Kapolres Mataram Menjenguk Korban Gempa Berkekuatan 5,7 SR - Kabar Bima

Kapolres Mataram Menjenguk Korban Gempa Berkekuatan 5,7 SR

Mataram, KB.- Kapolres Mataram, AKBP Saiful Alam menjenguk korban gempa warga Lingsar, Kabupaten Lombok Barat. Korban gempa bumi yang berkekuatan 5,7 Skala Richter (SR), yang terjadi Kamis 6 Desember 2018 pukul 09.02 Wita.

Kapolres menjelaskan, bahwa korban bernama Amaq Sirah (79) bekerja sebagai tukang bangunan. Korban warga Desa Katang Bayan Kecematan Lingsar Kabupaten Lombok Barat, kini masih mendapat perawatan medis di Puskesmas Sigerongan.
Saat terjadinya gempa, korban Amaq Sirah sedang mengerjakan atap bangunan dari kayu tersebut lompat ke bawah. Namun bangunan yang nampaknya masih belum kuat sehingga roboh dengan menimpa tubuh korban yang sudah berada di bawah bangunan.

"Dia (korban) tukang dan dia sedang membangun rumah dengan anaknya, karena bangunan itu baru sehingga belum kering. Sehingga roboh dan menimpah dia," ujarnya Saiful.

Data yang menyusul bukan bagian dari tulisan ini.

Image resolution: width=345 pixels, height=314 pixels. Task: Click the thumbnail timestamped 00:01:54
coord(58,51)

Korban tesebut saat gempa loncat dari atas bangunan yang sudah hampir jadi, karena belum dipasangin siku-siku sebagai penguat bangunan sehinga runtuh dan menimpa tubuh korban. Saat ini korban sedang dirawat di Puskesmas Sigerongan mengalami luka sedang.

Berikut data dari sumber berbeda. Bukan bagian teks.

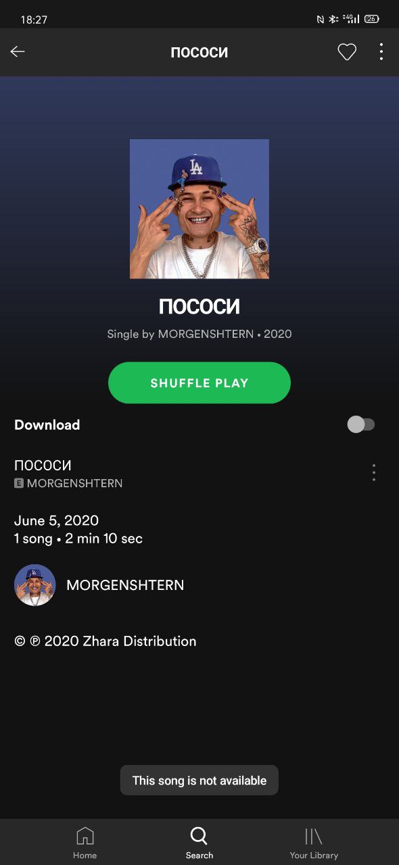Open MORGENSHTERN artist avatar

point(35,585)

Sementara korban lainnya, Apni (22) warga Desa Sigerongan Kecamatan Lingsar Kabupaten Lombok Barat, korban mengalami kecelakaan tunggal di jalan lintas Sigerongan Karang Bayan dan dirawat di Puskesmas Sigerongan.

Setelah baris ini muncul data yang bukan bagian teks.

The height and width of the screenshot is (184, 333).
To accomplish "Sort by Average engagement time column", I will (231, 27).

"Korban saat menjemput adiknya di sekolah pasca gempa, korban terjatuh akibat pasir yg bertebaran di jalan, saat ini korban dalam perawatan medis di Puskesmas Sigerongan," ungkapnya.
Sedangkan korban Umrah (35) Desa Gegerung Kecamatan Lingsar Kabupaten Lombok Barat. Korban pasca gempa hendak menjemput anaknya di sekolah denga mengendarai sepeda motor. Saat ini korban sedang dirawat di Puskesmas Sigerongan.

"Korban terpeleset di gang depan rumahnya dan muka korban membentur batu," kata Saiful.
Atas kejadian tersebut. Kapolres Mataram, AKBP Saiful Alam selain turun di jalan juga menghimbau kepada masyarakat agar lebih hati-hati demi keselamatan.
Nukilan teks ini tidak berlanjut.